In the first chapter of The Lord of the Rings we’re told that September 22 is Bilbo Baggins’ birthday and — coincidentally? — the birthday of his cousin and heir Frodo Baggins as well. I think Prof. Tolkien has unwittingly given ammunition to practitioners of astrology as the two hobbits have a lot of similarities in their make-up despite the 78-year difference in their ages — for one, a restlessness, or a desire for wandering, that not even their closest friends share. Bilbo and Frodo are bachelors; Sam Gamgee, Pippin Took, and Merry Brandybuck only leave the Shire after their wives die.
Thou hast made us for Thyself, O Lord, and our hearts are restless until they rest in Thee.
So wrote St. Augustine in the first chapter of the first book of his Confessions. The two hobbits — who have no great honor in their own country — are restless, and I think not (merely) because of the Ring.
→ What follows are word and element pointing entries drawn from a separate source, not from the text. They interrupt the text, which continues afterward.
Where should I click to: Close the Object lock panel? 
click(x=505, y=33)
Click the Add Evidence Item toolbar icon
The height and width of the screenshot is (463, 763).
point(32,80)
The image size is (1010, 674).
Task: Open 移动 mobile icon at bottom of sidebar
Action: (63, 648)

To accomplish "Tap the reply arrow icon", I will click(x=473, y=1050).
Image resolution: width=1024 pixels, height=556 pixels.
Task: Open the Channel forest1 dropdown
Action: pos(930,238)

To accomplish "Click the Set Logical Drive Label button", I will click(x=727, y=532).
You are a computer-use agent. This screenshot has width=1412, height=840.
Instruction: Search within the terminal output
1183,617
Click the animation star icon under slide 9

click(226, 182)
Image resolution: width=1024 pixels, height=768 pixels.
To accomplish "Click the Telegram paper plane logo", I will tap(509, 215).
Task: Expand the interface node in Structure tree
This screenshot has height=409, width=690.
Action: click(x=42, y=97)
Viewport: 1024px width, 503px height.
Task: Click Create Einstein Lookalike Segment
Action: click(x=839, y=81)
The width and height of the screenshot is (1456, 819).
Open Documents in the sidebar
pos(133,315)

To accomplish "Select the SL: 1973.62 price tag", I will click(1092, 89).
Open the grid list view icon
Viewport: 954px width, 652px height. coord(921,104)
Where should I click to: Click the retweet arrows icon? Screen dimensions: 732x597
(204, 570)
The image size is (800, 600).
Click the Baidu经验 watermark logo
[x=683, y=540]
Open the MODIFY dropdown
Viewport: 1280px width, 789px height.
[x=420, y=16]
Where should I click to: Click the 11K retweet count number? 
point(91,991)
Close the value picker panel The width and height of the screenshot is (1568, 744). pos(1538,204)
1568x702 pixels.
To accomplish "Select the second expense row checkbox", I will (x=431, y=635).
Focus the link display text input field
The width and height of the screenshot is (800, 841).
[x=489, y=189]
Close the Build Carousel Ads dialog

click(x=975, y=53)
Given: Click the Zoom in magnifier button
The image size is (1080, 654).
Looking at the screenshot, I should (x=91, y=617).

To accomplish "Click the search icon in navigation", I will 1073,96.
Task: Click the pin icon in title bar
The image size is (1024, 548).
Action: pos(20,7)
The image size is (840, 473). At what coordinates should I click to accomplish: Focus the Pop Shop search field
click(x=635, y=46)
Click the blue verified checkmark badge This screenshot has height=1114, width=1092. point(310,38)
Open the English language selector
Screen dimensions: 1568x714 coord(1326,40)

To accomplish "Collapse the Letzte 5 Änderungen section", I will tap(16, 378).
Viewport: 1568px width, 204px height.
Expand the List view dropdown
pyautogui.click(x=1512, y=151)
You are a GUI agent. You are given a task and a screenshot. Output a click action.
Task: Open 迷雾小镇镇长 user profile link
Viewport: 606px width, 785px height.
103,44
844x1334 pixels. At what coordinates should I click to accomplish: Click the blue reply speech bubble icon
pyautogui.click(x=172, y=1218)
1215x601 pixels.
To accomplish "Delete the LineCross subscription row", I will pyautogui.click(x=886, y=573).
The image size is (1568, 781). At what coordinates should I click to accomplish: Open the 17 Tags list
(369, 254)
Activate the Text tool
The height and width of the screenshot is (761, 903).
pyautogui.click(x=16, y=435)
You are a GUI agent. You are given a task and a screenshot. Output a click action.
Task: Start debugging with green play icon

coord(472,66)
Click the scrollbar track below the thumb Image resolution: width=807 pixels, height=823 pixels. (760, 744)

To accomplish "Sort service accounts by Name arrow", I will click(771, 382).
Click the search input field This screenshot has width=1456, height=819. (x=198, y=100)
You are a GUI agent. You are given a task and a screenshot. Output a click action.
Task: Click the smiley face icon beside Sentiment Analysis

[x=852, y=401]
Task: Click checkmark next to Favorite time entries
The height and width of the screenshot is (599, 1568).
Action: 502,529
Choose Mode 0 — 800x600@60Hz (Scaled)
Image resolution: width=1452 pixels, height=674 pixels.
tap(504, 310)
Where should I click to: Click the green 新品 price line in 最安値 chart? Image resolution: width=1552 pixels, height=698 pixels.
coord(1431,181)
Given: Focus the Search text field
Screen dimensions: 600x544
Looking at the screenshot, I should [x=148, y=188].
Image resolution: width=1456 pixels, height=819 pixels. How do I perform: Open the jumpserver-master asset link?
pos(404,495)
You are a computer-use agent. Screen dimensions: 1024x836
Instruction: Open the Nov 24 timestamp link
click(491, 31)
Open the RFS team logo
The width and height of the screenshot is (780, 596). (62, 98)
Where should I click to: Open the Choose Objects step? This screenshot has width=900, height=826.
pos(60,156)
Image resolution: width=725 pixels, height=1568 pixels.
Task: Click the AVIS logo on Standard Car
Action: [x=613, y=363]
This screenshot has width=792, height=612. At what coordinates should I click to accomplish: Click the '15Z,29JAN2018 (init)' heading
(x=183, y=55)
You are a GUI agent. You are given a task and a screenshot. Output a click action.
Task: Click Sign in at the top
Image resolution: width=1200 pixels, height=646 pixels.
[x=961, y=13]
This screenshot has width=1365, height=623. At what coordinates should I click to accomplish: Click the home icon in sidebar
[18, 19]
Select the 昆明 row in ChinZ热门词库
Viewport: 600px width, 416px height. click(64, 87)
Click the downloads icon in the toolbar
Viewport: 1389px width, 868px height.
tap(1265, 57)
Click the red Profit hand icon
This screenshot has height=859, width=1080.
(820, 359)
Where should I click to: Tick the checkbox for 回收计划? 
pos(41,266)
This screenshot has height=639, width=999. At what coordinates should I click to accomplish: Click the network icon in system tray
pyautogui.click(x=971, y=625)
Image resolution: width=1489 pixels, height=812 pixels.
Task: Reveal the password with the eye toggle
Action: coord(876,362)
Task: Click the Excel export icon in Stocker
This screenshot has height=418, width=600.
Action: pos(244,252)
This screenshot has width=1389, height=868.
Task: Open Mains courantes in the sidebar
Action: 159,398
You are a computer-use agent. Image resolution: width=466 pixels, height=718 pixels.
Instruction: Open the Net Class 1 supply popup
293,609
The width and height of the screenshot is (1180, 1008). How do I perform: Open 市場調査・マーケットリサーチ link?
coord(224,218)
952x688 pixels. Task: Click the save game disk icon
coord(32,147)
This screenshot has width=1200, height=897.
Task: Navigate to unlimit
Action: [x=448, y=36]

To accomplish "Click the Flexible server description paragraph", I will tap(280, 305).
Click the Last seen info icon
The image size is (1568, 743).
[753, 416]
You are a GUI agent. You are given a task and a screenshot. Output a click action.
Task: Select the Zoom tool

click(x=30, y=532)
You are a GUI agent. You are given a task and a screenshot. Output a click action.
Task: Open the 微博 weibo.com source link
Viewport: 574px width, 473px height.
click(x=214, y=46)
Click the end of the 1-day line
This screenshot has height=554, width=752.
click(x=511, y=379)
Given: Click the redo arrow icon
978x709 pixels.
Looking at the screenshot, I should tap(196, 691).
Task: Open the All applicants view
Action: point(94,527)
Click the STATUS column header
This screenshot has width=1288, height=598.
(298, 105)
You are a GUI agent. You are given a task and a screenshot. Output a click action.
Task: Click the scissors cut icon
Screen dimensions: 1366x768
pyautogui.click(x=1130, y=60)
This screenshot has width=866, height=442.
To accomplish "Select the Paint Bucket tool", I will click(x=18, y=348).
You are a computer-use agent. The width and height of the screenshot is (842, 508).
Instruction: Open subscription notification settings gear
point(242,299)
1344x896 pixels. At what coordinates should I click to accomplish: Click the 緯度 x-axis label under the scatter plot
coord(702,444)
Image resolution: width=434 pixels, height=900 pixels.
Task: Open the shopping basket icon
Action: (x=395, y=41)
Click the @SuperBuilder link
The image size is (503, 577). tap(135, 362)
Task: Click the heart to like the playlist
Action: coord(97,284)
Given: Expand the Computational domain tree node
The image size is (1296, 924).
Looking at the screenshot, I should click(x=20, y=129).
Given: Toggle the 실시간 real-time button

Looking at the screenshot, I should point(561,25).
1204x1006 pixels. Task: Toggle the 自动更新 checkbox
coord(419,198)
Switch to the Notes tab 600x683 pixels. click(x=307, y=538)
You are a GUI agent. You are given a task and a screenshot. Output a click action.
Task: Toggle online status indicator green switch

Rather they were chosen as Ringbearers because of this restless nature, and even as the Ring passed away and its Master was defeated, the restlessness remained until they set sail from the Grey Havens and left this world (Middle-earth). Eru made them for Himself.
Of course, one won’t get any of that from reading the first chapter (“A Long-Expected Party”) of The Lord of the Rings. It shares the whimsy of the book (The Hobbit) to which it was originally intended to be a sequel, with only a little foreshadowing of the darker and deeper themes to follow. For today, then, we can join the hobbits in their feasting — open a bottle of Old Winyards, fill a pipe, and sit back to watch the fireworks. “Pray, hope, and don’t worry,” as Padre Pio (whose feast day is tomorrow) famously said. We can feast today (it is Sunday after all) and leave weightier matters for tomorrow.